Here’s the problem: According to Tallamy, 54 percent of the lower 48 states is now covered by cities, suburbs, roads, shopping malls, parking lots, and other human infrastructure. Another 41 percent is in agricultural use. That’s 95 percent of the lower 48 states co-opted for a single species. Fortunately, there are still plants growing in many of these landscapes. Unfortunately, many of them are ornamental plants from distant lands. Native caterpillars can’t eat them. In his book “Nature’s Best Hope,” Tallamy proposes the creation of a “Homegrown National Park” — corridors of native plants and enriched habitats throughout human-dominated landscapes and agricultural areas.

This is something we can all help to create. Tallamy proposes a goal of reducing lawns by 50 percent nationwide. Could yours be half as big? Could it become a wildflower meadow? If you prefer something more formal, there are plenty of beautiful native plants that will support butterflies and birds. How about the landscapes where you work or recreate? Can managers be persuaded to join the movement? Native plants and meadows require less water and less maintenance.

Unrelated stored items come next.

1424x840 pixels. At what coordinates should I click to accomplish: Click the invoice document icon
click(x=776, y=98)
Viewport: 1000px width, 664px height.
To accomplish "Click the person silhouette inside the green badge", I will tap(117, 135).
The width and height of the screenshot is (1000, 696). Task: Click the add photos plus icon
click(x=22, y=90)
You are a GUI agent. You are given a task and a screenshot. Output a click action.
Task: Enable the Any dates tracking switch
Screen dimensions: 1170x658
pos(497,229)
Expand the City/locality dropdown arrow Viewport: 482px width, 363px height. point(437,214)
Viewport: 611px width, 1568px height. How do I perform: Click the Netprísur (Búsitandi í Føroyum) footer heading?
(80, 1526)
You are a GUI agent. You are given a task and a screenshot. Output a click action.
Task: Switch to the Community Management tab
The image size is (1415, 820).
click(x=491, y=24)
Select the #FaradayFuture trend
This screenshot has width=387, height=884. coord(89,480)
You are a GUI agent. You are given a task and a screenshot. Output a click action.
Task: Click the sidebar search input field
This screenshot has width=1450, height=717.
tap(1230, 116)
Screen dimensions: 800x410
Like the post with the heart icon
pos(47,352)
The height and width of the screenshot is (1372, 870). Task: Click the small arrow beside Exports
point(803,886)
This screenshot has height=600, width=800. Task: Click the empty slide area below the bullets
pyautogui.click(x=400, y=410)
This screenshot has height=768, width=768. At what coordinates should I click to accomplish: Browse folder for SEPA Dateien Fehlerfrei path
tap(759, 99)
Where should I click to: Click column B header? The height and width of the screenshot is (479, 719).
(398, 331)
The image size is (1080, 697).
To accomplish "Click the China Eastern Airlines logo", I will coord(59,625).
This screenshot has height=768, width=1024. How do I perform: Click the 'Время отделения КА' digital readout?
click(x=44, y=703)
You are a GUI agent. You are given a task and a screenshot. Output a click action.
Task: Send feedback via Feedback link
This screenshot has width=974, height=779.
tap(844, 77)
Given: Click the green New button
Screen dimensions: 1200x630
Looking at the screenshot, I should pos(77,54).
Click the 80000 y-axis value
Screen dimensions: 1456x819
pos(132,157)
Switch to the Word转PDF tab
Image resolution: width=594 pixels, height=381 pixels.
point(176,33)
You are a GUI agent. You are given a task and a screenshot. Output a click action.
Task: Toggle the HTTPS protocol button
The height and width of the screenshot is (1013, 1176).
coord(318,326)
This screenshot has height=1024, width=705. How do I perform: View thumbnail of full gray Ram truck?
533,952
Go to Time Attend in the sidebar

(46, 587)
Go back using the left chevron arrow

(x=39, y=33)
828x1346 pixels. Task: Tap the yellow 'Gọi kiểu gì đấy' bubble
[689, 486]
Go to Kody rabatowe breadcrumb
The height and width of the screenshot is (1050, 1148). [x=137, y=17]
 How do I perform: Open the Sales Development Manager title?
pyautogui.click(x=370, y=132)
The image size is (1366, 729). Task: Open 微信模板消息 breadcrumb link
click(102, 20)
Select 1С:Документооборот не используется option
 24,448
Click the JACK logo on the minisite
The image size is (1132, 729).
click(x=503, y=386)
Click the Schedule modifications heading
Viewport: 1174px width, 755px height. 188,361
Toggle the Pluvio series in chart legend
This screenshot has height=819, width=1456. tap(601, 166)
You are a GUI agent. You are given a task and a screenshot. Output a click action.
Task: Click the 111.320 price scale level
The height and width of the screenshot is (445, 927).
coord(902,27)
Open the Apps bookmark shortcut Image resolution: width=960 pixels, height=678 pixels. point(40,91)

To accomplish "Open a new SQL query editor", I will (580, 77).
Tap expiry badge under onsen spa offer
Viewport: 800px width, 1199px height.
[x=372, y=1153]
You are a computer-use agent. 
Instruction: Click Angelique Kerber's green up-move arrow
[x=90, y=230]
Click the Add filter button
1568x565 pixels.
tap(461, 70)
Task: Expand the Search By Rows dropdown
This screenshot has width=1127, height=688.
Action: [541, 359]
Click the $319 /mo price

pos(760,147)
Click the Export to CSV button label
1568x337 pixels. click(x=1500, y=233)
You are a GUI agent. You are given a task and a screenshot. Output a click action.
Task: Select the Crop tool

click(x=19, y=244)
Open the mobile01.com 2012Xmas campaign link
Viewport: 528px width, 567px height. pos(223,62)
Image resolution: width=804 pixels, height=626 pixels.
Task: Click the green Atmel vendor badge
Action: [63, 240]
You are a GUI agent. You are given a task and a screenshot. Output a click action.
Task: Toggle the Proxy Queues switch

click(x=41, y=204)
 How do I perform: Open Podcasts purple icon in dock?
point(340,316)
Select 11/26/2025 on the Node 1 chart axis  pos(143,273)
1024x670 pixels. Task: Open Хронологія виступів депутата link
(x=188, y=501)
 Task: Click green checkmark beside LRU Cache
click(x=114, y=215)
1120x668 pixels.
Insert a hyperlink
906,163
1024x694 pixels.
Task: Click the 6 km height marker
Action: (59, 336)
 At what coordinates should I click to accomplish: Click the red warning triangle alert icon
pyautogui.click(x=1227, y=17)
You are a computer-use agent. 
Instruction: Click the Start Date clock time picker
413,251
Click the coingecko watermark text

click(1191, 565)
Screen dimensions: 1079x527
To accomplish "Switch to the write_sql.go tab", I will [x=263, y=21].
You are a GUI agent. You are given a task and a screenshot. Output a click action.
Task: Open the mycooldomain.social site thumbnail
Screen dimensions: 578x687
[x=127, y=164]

There are many resources available online to help you. You can start at the Homegrown National Park website, which has links galore. At BEEC, we have just seeded a wildflower meadow to replace our front lawn. The seed mixes, one of the native grasses and one of the native wildflowers, come from New England Wetland Plants, a nursery that specializes in native plants for wetland and forest restoration. Stop by BEEC later this summer to see how the meadow is coming along. In the meantime, I hope you enjoy every minute of the colorful, musical, avian spectacle fueled by emerging leaves and hungry, hungry caterpillars.